TASK INPUTS:

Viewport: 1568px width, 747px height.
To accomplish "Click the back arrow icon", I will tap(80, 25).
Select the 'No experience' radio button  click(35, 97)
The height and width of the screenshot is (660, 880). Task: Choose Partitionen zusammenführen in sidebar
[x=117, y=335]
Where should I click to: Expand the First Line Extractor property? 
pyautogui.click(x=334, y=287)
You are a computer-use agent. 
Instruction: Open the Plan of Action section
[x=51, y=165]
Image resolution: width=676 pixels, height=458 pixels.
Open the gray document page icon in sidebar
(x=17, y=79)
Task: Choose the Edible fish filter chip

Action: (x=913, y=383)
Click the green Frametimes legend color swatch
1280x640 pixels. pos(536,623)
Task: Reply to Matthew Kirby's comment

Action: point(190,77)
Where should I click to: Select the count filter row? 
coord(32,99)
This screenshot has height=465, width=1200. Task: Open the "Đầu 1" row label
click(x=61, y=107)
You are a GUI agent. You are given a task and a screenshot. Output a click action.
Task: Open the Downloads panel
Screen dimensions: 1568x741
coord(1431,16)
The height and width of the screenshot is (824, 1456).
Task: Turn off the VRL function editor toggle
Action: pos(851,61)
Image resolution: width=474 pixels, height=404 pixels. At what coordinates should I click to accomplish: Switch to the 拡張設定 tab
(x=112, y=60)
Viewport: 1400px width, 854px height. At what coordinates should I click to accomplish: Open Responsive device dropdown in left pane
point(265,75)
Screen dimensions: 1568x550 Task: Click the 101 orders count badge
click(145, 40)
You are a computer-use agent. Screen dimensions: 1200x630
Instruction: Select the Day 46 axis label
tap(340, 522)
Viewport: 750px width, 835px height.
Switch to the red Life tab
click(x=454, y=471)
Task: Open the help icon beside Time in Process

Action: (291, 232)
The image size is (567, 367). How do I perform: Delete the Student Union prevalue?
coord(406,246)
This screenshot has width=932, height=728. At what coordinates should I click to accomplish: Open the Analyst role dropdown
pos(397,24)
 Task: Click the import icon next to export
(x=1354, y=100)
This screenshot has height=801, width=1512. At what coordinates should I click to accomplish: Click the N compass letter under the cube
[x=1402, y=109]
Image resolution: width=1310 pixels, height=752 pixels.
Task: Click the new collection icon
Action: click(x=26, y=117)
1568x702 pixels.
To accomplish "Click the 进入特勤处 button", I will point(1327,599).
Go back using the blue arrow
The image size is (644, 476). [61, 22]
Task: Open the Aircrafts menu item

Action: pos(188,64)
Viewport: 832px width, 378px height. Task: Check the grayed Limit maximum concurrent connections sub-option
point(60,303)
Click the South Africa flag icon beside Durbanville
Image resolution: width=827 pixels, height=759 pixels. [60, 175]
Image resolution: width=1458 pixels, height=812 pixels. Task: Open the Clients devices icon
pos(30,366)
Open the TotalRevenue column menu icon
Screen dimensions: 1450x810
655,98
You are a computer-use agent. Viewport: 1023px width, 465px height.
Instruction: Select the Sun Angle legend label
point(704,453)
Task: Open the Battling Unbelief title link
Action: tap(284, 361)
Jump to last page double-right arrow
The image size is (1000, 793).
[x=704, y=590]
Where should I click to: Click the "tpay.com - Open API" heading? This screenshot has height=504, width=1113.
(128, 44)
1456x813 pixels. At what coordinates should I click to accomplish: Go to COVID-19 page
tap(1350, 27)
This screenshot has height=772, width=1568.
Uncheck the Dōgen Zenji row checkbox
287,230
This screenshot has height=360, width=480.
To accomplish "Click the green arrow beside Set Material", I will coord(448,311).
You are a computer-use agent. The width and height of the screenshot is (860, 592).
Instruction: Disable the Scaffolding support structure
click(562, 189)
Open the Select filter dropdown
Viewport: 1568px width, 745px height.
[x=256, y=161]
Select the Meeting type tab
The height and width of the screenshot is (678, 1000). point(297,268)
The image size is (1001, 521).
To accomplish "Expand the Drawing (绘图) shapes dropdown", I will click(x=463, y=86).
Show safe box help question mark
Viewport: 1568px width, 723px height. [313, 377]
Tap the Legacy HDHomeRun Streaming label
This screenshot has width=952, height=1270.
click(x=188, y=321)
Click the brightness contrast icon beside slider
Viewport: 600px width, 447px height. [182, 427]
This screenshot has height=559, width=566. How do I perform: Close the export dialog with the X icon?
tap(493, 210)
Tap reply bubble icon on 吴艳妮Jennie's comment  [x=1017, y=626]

EXERCISE REQUIREMENTS: Collect the lines of the records that include the string "computer".

REPLY TO THE EXERCISE:
You are a computer-use agent. 
You are a computer-use agent. Screen dimensions: 1200x630
You are a computer-use agent. Viewport: 1023px width, 465px height.
You are a computer-use agent. The width and height of the screenshot is (860, 592).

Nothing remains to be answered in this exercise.